_Your goal_: Write the listing out again verbatim, leaving nothing out.

_Supplied records_:
::::::::::

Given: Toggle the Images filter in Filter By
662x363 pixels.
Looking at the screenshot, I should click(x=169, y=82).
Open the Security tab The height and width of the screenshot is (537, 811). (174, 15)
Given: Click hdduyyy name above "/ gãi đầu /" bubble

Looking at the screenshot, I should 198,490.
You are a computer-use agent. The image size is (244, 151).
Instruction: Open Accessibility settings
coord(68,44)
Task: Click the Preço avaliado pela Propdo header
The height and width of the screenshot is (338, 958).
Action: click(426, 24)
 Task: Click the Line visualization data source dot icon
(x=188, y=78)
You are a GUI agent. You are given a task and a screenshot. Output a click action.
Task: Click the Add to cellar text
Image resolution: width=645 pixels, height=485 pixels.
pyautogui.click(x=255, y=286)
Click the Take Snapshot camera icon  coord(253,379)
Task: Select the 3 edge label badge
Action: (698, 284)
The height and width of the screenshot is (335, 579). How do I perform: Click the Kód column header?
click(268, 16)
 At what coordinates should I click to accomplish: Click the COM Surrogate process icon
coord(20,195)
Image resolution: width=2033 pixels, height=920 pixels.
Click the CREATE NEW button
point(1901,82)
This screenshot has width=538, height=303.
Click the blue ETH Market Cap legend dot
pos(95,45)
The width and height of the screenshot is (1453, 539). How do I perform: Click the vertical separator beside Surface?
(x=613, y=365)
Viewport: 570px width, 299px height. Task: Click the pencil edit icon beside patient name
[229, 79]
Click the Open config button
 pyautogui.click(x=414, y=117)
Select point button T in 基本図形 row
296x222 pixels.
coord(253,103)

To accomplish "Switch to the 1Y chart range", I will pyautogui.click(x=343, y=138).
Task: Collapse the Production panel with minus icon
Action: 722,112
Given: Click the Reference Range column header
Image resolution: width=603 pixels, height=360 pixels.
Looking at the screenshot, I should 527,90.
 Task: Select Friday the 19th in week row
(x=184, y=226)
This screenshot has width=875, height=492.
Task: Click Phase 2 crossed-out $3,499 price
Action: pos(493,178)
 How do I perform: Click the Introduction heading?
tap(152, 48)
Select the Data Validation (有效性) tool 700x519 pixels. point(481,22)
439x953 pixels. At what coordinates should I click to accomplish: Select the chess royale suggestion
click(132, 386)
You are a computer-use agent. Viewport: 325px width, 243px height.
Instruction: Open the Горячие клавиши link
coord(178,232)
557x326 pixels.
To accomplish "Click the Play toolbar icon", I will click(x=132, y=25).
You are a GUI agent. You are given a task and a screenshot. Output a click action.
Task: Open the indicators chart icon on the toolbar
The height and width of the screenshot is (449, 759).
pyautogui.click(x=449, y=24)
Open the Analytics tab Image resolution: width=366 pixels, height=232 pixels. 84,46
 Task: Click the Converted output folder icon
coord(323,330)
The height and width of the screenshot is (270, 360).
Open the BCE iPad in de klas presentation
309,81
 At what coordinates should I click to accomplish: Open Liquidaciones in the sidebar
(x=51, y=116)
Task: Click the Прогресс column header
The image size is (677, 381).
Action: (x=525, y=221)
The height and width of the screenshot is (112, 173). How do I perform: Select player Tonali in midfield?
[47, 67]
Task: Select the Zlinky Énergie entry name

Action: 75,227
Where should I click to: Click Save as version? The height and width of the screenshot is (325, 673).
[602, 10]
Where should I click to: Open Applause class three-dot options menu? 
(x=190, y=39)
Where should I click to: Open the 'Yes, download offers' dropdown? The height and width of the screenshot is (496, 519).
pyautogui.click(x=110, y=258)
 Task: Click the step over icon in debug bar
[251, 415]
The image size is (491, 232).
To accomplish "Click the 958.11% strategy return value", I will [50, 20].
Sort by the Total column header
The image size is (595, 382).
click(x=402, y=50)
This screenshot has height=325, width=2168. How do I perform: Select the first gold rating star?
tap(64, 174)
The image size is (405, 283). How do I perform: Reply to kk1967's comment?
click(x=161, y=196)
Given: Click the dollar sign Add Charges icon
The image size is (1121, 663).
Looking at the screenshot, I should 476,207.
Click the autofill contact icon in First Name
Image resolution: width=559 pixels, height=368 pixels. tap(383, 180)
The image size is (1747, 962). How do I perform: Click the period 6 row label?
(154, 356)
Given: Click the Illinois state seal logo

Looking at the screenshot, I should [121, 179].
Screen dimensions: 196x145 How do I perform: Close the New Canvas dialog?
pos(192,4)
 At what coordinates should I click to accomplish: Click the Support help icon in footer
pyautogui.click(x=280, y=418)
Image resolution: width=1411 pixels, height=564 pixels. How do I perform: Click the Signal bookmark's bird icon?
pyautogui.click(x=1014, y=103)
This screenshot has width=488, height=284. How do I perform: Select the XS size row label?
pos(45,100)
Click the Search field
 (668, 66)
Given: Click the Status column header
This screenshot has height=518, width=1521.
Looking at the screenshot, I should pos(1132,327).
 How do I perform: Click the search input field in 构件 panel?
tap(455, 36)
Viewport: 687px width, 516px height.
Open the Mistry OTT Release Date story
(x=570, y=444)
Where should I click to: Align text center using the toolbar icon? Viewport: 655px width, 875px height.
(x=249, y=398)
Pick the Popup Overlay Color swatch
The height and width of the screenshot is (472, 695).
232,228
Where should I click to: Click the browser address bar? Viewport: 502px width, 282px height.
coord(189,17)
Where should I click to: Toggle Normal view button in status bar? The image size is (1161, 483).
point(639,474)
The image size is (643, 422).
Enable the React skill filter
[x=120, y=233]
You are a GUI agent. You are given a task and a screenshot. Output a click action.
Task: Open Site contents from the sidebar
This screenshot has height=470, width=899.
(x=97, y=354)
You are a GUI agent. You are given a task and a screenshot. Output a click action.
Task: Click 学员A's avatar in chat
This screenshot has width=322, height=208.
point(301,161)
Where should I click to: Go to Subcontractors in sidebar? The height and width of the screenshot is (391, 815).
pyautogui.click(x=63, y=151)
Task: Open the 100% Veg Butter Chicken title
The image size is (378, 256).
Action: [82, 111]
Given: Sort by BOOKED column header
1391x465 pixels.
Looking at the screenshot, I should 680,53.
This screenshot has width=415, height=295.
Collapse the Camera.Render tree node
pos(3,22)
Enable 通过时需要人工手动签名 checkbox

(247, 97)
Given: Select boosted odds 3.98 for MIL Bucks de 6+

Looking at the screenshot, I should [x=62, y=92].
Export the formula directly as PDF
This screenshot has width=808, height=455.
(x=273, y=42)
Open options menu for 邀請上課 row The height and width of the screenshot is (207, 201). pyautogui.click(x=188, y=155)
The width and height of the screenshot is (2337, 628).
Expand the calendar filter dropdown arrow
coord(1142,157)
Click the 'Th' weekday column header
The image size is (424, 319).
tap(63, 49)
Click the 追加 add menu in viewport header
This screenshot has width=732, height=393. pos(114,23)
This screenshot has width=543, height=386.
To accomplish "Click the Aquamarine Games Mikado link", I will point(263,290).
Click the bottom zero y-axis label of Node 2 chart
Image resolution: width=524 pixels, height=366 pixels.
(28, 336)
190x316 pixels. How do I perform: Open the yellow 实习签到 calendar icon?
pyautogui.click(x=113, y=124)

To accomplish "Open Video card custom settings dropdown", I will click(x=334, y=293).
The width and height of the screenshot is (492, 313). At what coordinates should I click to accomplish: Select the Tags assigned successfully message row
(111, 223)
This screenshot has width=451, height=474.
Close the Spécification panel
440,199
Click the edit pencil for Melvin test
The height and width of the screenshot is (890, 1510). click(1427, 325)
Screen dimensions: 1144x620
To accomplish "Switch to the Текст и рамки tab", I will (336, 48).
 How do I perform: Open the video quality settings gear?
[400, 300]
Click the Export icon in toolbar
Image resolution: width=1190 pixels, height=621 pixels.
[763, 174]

::::::::::

_Finished task_:
Given: Toggle the Images filter in Filter By
662x363 pixels.
Looking at the screenshot, I should click(x=169, y=82).
Open the Security tab The height and width of the screenshot is (537, 811). (174, 15)
Given: Click hdduyyy name above "/ gãi đầu /" bubble

Looking at the screenshot, I should 198,490.
You are a computer-use agent. The image size is (244, 151).
Instruction: Open Accessibility settings
coord(68,44)
Task: Click the Preço avaliado pela Propdo header
The height and width of the screenshot is (338, 958).
Action: click(426, 24)
 Task: Click the Line visualization data source dot icon
(x=188, y=78)
You are a GUI agent. You are given a task and a screenshot. Output a click action.
Task: Click the Add to cellar text
Image resolution: width=645 pixels, height=485 pixels.
pyautogui.click(x=255, y=286)
Click the Take Snapshot camera icon  coord(253,379)
Task: Select the 3 edge label badge
Action: (698, 284)
The height and width of the screenshot is (335, 579). How do I perform: Click the Kód column header?
click(268, 16)
 At what coordinates should I click to accomplish: Click the COM Surrogate process icon
coord(20,195)
Image resolution: width=2033 pixels, height=920 pixels.
Click the CREATE NEW button
point(1901,82)
This screenshot has width=538, height=303.
Click the blue ETH Market Cap legend dot
pos(95,45)
The width and height of the screenshot is (1453, 539). How do I perform: Click the vertical separator beside Surface?
(x=613, y=365)
Viewport: 570px width, 299px height. Task: Click the pencil edit icon beside patient name
[229, 79]
Click the Open config button
 pyautogui.click(x=414, y=117)
Select point button T in 基本図形 row
296x222 pixels.
coord(253,103)

To accomplish "Switch to the 1Y chart range", I will pyautogui.click(x=343, y=138).
Task: Collapse the Production panel with minus icon
Action: 722,112
Given: Click the Reference Range column header
Image resolution: width=603 pixels, height=360 pixels.
Looking at the screenshot, I should 527,90.
 Task: Select Friday the 19th in week row
(x=184, y=226)
This screenshot has width=875, height=492.
Task: Click Phase 2 crossed-out $3,499 price
Action: pos(493,178)
 How do I perform: Click the Introduction heading?
tap(152, 48)
Select the Data Validation (有效性) tool 700x519 pixels. point(481,22)
439x953 pixels. At what coordinates should I click to accomplish: Select the chess royale suggestion
click(132, 386)
You are a computer-use agent. Viewport: 325px width, 243px height.
Instruction: Open the Горячие клавиши link
coord(178,232)
557x326 pixels.
To accomplish "Click the Play toolbar icon", I will click(x=132, y=25).
You are a GUI agent. You are given a task and a screenshot. Output a click action.
Task: Open the indicators chart icon on the toolbar
The height and width of the screenshot is (449, 759).
pyautogui.click(x=449, y=24)
Open the Analytics tab Image resolution: width=366 pixels, height=232 pixels. 84,46
 Task: Click the Converted output folder icon
coord(323,330)
The height and width of the screenshot is (270, 360).
Open the BCE iPad in de klas presentation
309,81
 At what coordinates should I click to accomplish: Open Liquidaciones in the sidebar
(x=51, y=116)
Task: Click the Прогресс column header
The image size is (677, 381).
Action: (x=525, y=221)
The height and width of the screenshot is (112, 173). How do I perform: Select player Tonali in midfield?
[47, 67]
Task: Select the Zlinky Énergie entry name

Action: 75,227
Where should I click to: Click Save as version? The height and width of the screenshot is (325, 673).
[602, 10]
Where should I click to: Open Applause class three-dot options menu? 
(x=190, y=39)
Where should I click to: Open the 'Yes, download offers' dropdown? The height and width of the screenshot is (496, 519).
pyautogui.click(x=110, y=258)
 Task: Click the step over icon in debug bar
[251, 415]
The image size is (491, 232).
To accomplish "Click the 958.11% strategy return value", I will [50, 20].
Sort by the Total column header
The image size is (595, 382).
click(x=402, y=50)
This screenshot has height=325, width=2168. How do I perform: Select the first gold rating star?
tap(64, 174)
The image size is (405, 283). How do I perform: Reply to kk1967's comment?
click(x=161, y=196)
Given: Click the dollar sign Add Charges icon
The image size is (1121, 663).
Looking at the screenshot, I should 476,207.
Click the autofill contact icon in First Name
Image resolution: width=559 pixels, height=368 pixels. tap(383, 180)
The image size is (1747, 962). How do I perform: Click the period 6 row label?
(154, 356)
Given: Click the Illinois state seal logo

Looking at the screenshot, I should [121, 179].
Screen dimensions: 196x145 How do I perform: Close the New Canvas dialog?
pos(192,4)
 At what coordinates should I click to accomplish: Click the Support help icon in footer
pyautogui.click(x=280, y=418)
Image resolution: width=1411 pixels, height=564 pixels. How do I perform: Click the Signal bookmark's bird icon?
pyautogui.click(x=1014, y=103)
This screenshot has width=488, height=284. How do I perform: Select the XS size row label?
pos(45,100)
Click the Search field
 (668, 66)
Given: Click the Status column header
This screenshot has height=518, width=1521.
Looking at the screenshot, I should pos(1132,327).
 How do I perform: Click the search input field in 构件 panel?
tap(455, 36)
Viewport: 687px width, 516px height.
Open the Mistry OTT Release Date story
(x=570, y=444)
Where should I click to: Align text center using the toolbar icon? Viewport: 655px width, 875px height.
(x=249, y=398)
Pick the Popup Overlay Color swatch
The height and width of the screenshot is (472, 695).
232,228
Where should I click to: Click the browser address bar? Viewport: 502px width, 282px height.
coord(189,17)
Where should I click to: Toggle Normal view button in status bar? The image size is (1161, 483).
point(639,474)
The image size is (643, 422).
Enable the React skill filter
[x=120, y=233]
You are a GUI agent. You are given a task and a screenshot. Output a click action.
Task: Open Site contents from the sidebar
This screenshot has height=470, width=899.
(x=97, y=354)
You are a GUI agent. You are given a task and a screenshot. Output a click action.
Task: Click 学员A's avatar in chat
This screenshot has width=322, height=208.
point(301,161)
Where should I click to: Go to Subcontractors in sidebar? The height and width of the screenshot is (391, 815).
pyautogui.click(x=63, y=151)
Task: Open the 100% Veg Butter Chicken title
The image size is (378, 256).
Action: [82, 111]
Given: Sort by BOOKED column header
1391x465 pixels.
Looking at the screenshot, I should 680,53.
This screenshot has width=415, height=295.
Collapse the Camera.Render tree node
pos(3,22)
Enable 通过时需要人工手动签名 checkbox

(247, 97)
Given: Select boosted odds 3.98 for MIL Bucks de 6+

Looking at the screenshot, I should [x=62, y=92].
Export the formula directly as PDF
This screenshot has width=808, height=455.
(x=273, y=42)
Open options menu for 邀請上課 row The height and width of the screenshot is (207, 201). pyautogui.click(x=188, y=155)
The width and height of the screenshot is (2337, 628).
Expand the calendar filter dropdown arrow
coord(1142,157)
Click the 'Th' weekday column header
The image size is (424, 319).
tap(63, 49)
Click the 追加 add menu in viewport header
This screenshot has width=732, height=393. pos(114,23)
This screenshot has width=543, height=386.
To accomplish "Click the Aquamarine Games Mikado link", I will point(263,290).
Click the bottom zero y-axis label of Node 2 chart
Image resolution: width=524 pixels, height=366 pixels.
(28, 336)
190x316 pixels. How do I perform: Open the yellow 实习签到 calendar icon?
pyautogui.click(x=113, y=124)

To accomplish "Open Video card custom settings dropdown", I will click(x=334, y=293).
The width and height of the screenshot is (492, 313). At what coordinates should I click to accomplish: Select the Tags assigned successfully message row
(111, 223)
This screenshot has width=451, height=474.
Close the Spécification panel
440,199
Click the edit pencil for Melvin test
The height and width of the screenshot is (890, 1510). click(1427, 325)
Screen dimensions: 1144x620
To accomplish "Switch to the Текст и рамки tab", I will (336, 48).
 How do I perform: Open the video quality settings gear?
[400, 300]
Click the Export icon in toolbar
Image resolution: width=1190 pixels, height=621 pixels.
[763, 174]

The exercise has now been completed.